[Selection]:
-- Start --

Administrative and Government Law

Franklin County Income Tax Rates by Municipality

Learn how Franklin County's local income tax rates vary by municipality and how where you live and work affects what you actually owe.

Franklin County does not impose a single countywide income tax. Instead, each city and village within the county sets its own municipal income tax rate through local ordinance. Columbus, the county seat and largest city, taxes earned income at 2.5%, and most surrounding municipalities charge between 2% and 2.5%.1City of Columbus, Ohio. General Income Tax Information Your actual rate depends on where you live and where you work, and you may owe tax to more than one jurisdiction.

-- End --

[Goals]:
a) In the article on Franklin County income tax rates, copy the passage that begins with the words "Learn how Franklin" and ends after the words "than one jurisdiction.".
b) List every proper place name that appears in the article on Franklin County income tax rates.
c) Go on with the article on Franklin County income tax rates, starting after its last sentence.

[Provided information]:
-- Start --

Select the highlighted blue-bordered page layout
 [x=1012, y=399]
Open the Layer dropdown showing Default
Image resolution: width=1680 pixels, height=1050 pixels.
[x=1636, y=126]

-- End --

[Task responses]:
a)
Learn how Franklin County's local income tax rates vary by municipality and how where you live and work affects what you actually owe.

Franklin County does not impose a single countywide income tax. Instead, each city and village within the county sets its own municipal income tax rate through local ordinance. Columbus, the county seat and largest city, taxes earned income at 2.5%, and most surrounding municipalities charge between 2% and 2.5%.1City of Columbus, Ohio. General Income Tax Information Your actual rate depends on where you live and where you work, and you may owe tax to more than one jurisdiction.

b) Franklin County, Columbus, Ohio

c)
Tax Rates Across Franklin County Municipalities

Municipal income tax rates in Franklin County are flat percentages applied to earned income regardless of how much you make. The rate stays the same whether you earn $30,000 or $300,000. Here is how the major municipalities break down:

At the 2.5% tier, you’ll find Columbus, Upper Arlington, Worthington, Bexley, Gahanna, Grandview Heights, Hilliard, Lockbourne, Reynoldsburg, and Whitehall.2Upper Arlington, OH. Taxes in Upper Arlington3Regional Income Tax Agency. Tax Rates Table At 2%, you’ll find Dublin, Grove City, Groveport, New Albany, Westerville, Powell, Canal Winchester, Minerva Park, and Urbancrest.4City of Powell. Taxes Harrisburg sits at 1%, and Valleyview currently imposes no municipal income tax at all.

These rates are set by city council or voter-approved ordinances and can change. Always check the current rate for your specific municipality before filing, especially if you live near a border between jurisdictions. Columbus codifies its income tax under Chapter 362 of the Columbus City Codes.5City of Columbus. File 3105-2023

For context, Ohio’s state income tax is separate from these municipal levies. As of 2026, Ohio charges a flat 2.75% on nonbusiness income above $26,050. A Columbus resident earning above that threshold pays both the 2.75% state rate and the 2.5% city rate on earned income, on top of federal taxes.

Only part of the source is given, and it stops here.